# Framework

In [2]:
debug = True

## Grabbing the "framework" branch from GitHub and use the "hermes" folder as a library

Step 1: Install necessary libraries.

In [1]:
import importlib
import pip

def _install(package):
    pip.main(['install', package])

def _import(package):
    importlib.import_module(package)
    
def install_and_import(package):
    try:
        _import(package)
    except ImportError:
        _install(package)

In [2]:
install_and_import("GitPython")
install_and_import("click")

Collecting GitPython
  Downloading GitPython-1.0.1.tar.gz (355kB)
Collecting gitdb>=0.6.4 (from GitPython)
  Downloading gitdb-0.6.4.tar.gz (400kB)
Collecting smmap>=0.8.5 (from gitdb>=0.6.4->GitPython)
  Downloading smmap-0.9.0.tar.gz
Building wheels for collected packages: GitPython, gitdb, smmap
  Running setup.py bdist_wheel for GitPython
  Stored in directory: /Users/tiffanyj/Library/Caches/pip/wheels/23/f4/31/1d0570ae6ecccca26eafb087788483f614cd740281fd842660
  Running setup.py bdist_wheel for gitdb
  Stored in directory: /Users/tiffanyj/Library/Caches/pip/wheels/63/1b/54/87cf226ccefad0e5fdc78e3c8c65180ac77ed2a04d1dec3a56
  Running setup.py bdist_wheel for smmap
  Stored in directory: /Users/tiffanyj/Library/Caches/pip/wheels/47/75/63/333cdcb6d3e6e8eb1ec6869564b84f7f1e6a875d87541a0ae9
Successfully built GitPython gitdb smmap
Installing collected packages: smmap, gitdb, GitPython
Successfully installed GitPython-1.0.1 gitdb-0.6.4 smmap-0.9.0


You are using pip version 7.1.2, however version 8.0.2 is available.
You should consider upgrading via the 'pip install --upgrade pip' command.


Collecting click
  Downloading click-6.2-py2.py3-none-any.whl (70kB)
Installing collected packages: click
Successfully installed click-6.2


You are using pip version 7.1.2, however version 8.0.2 is available.
You should consider upgrading via the 'pip install --upgrade pip' command.

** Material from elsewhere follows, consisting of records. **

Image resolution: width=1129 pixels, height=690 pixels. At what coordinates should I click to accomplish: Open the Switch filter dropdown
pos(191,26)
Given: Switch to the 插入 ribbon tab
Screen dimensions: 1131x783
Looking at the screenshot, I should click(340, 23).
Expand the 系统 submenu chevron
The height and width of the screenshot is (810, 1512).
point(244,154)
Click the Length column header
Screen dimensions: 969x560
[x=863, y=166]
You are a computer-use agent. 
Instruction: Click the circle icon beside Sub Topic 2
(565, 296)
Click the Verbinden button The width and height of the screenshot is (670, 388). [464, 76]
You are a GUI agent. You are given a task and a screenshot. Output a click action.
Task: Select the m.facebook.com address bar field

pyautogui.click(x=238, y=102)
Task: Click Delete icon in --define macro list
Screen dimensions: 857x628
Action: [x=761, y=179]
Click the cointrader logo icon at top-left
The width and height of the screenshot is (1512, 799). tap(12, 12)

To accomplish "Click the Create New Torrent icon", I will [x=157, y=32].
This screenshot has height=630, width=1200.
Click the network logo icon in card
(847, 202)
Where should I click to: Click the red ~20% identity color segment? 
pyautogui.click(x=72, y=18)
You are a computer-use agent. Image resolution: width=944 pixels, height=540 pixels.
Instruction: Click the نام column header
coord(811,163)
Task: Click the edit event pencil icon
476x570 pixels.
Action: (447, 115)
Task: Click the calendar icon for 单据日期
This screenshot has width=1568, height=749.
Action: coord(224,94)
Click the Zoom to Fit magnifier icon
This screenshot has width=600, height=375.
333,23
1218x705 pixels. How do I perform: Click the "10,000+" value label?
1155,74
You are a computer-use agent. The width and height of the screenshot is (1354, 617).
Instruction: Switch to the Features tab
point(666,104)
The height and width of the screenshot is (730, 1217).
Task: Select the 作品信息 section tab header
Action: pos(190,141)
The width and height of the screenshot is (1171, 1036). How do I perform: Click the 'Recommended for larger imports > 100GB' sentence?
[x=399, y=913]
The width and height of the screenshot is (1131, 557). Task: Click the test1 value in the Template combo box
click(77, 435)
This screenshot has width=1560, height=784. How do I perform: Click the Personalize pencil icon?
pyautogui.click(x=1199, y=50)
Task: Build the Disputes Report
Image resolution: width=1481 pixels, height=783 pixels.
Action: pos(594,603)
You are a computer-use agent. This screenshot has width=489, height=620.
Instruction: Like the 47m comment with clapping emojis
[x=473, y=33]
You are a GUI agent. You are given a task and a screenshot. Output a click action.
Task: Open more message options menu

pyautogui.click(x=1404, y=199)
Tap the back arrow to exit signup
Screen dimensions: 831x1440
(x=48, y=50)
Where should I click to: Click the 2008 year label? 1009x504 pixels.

Step 2: Create a temporary directory.

Step 3: Git clone the "framework" branch from GitHub to the temporary directory.

Step 4: Zip the hermes source files.

Step 5: Add zip to SparkContext.

Step 6: Remove temporary directory once it is no longer needed.

In [3]:
remote_url = "https://github.com/tiffanyj41/hermes.git"
remote_branch = "framework"
source_dir = "hermes"

In [7]:
# helper functions
import os
import functools

def _list_all_in_dir(dir_path):
    for path, subdirs, files in os.walk(dir_path):
        for filename in files:
            print os.path.join(path, filename)
            
def _zip_dir(srcdir_path, zipfile_handler):
    try:
        zipfile_handler.writepy(srcdir_path)
    finally:
        zipfile_handler.close()
            
def trackcalls(func):
    @functools.wraps(func)
    def wrapper(*args, **kwargs):
        wrapper.has_been_called = True
        return func(*args, **kwargs)
    wrapper.has_been_called = False
    return wrapper

@trackcalls
def _add_zipfile_to_sc(zipfile_path):
    sc.addPyFile(zipfile_path) 

In [8]:
import git
import os
import tempfile
import shutil
import zipfile    

# create a temporary directory
tmpdir_path = tempfile.mkdtemp()
if debug: print "temporary directory: %s\n" % tmpdir_path

# ensure file is read/write by creator only
saved_umask = os.umask(0077)

# create a zipfile handler to zip the necessary files
ziptmpdir_path = tempfile.mkdtemp()
if debug: print "temporary directory for zip file: %s\n" % ziptmpdir_path
zipfile_path = ziptmpdir_path + "/hermes_src.zip"
if debug: print "zip file's path: %s\n" % zipfile_path
zipfile_handler = zipfile.PyZipFile(zipfile_path, "w")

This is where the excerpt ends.